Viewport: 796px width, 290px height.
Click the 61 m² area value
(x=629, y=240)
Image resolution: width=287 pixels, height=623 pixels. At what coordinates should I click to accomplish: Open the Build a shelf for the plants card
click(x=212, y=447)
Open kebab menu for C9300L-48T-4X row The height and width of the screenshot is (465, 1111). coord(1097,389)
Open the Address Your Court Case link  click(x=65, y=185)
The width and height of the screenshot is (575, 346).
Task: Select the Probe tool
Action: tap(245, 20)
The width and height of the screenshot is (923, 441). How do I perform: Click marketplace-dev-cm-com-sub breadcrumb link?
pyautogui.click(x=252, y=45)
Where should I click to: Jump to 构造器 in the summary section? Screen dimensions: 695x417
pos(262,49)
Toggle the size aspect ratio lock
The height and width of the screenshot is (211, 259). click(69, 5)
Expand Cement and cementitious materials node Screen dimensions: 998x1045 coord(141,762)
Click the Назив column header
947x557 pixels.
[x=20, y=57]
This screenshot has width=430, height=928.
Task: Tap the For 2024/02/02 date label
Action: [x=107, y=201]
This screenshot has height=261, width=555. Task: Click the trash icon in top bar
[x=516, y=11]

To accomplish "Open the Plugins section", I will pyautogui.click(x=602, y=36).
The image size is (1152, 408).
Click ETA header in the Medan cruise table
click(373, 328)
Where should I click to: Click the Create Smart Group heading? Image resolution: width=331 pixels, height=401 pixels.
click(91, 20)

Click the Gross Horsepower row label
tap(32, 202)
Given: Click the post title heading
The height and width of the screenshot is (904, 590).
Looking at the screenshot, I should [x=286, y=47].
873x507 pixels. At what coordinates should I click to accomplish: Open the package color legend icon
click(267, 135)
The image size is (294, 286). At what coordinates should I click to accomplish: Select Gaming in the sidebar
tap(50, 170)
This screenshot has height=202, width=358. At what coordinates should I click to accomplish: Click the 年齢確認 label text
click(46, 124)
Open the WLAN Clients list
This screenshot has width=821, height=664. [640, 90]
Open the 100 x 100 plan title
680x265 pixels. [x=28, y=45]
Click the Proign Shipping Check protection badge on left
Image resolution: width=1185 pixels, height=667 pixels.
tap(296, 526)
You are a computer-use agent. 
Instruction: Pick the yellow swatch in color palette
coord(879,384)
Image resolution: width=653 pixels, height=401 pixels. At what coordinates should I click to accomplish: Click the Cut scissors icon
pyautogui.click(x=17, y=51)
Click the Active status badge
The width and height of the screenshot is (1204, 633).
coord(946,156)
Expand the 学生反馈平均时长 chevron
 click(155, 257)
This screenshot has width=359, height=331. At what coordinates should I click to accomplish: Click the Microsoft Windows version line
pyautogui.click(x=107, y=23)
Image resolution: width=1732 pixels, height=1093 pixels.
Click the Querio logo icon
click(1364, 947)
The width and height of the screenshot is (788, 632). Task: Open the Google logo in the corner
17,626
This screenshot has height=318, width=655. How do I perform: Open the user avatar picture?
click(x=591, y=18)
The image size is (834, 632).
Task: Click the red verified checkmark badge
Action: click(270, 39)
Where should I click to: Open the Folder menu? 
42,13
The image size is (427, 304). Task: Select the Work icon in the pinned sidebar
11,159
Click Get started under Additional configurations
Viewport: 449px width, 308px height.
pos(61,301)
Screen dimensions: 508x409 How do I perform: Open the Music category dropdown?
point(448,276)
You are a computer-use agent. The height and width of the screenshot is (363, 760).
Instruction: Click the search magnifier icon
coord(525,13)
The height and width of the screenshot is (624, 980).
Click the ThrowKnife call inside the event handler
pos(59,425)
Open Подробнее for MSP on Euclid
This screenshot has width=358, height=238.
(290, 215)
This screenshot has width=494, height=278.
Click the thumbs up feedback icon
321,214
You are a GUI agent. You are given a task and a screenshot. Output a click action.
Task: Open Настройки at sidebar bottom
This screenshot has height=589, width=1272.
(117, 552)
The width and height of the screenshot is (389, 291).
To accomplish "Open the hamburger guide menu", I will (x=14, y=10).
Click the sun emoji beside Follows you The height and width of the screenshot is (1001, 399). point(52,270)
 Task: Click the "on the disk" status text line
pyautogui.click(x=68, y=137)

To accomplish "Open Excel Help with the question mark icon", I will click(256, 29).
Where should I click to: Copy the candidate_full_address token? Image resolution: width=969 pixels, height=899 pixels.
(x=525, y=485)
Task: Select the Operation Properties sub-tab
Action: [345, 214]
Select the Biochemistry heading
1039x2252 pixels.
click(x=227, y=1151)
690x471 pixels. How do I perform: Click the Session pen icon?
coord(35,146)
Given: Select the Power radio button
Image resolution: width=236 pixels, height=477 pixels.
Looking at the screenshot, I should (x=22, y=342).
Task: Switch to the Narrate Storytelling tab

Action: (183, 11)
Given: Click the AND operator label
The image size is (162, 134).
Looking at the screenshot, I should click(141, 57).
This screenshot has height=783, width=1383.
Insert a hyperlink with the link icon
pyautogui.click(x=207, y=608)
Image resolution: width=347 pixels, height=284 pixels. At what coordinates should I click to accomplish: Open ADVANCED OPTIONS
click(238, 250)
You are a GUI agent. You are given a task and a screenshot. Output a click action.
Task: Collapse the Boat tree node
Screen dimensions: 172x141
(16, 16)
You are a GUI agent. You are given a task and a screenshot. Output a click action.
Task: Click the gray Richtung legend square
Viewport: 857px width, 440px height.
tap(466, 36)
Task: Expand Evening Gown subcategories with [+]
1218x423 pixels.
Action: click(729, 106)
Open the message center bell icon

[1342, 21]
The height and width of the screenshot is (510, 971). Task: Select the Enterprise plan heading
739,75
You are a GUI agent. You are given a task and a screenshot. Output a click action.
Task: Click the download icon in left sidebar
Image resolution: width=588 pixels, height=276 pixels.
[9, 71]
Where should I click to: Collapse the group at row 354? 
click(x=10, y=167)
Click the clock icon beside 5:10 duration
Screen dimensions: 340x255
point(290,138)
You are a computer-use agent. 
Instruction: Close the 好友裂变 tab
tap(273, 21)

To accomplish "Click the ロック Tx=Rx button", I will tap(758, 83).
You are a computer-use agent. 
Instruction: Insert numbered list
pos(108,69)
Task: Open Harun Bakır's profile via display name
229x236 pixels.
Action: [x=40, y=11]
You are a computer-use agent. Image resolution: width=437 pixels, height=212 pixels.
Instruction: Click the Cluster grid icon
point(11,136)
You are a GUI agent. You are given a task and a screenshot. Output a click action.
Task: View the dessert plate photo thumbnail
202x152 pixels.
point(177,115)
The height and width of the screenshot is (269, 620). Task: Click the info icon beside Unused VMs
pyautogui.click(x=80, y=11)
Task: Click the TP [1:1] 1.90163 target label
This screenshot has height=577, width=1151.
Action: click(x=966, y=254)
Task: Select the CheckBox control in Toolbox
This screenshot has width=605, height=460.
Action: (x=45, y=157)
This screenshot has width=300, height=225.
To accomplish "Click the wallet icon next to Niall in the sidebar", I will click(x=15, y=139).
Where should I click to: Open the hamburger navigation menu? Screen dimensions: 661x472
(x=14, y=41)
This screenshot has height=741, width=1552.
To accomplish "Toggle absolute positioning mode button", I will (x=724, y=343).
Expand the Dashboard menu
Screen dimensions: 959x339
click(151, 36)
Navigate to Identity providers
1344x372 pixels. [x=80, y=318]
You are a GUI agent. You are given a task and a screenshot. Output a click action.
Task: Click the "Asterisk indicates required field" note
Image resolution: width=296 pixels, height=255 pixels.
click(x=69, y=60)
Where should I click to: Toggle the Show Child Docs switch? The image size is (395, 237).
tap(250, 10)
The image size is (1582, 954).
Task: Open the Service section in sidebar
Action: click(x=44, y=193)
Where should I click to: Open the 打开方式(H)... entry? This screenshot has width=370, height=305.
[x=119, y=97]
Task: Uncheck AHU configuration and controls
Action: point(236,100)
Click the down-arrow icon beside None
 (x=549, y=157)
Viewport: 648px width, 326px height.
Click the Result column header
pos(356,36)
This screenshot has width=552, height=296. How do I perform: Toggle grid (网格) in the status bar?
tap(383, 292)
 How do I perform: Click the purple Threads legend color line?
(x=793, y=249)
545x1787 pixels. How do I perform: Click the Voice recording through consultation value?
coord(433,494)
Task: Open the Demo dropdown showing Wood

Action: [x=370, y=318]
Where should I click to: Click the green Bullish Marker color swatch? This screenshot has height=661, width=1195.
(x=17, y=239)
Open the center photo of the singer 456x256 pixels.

•••••

### Activity
Where does the word "button" appear in the records above? Return every line that holds it.

### Solution
Given: Select the Power radio button
To accomplish "Click the ロック Tx=Rx button", I will tap(758, 83).
To accomplish "Toggle absolute positioning mode button", I will (x=724, y=343).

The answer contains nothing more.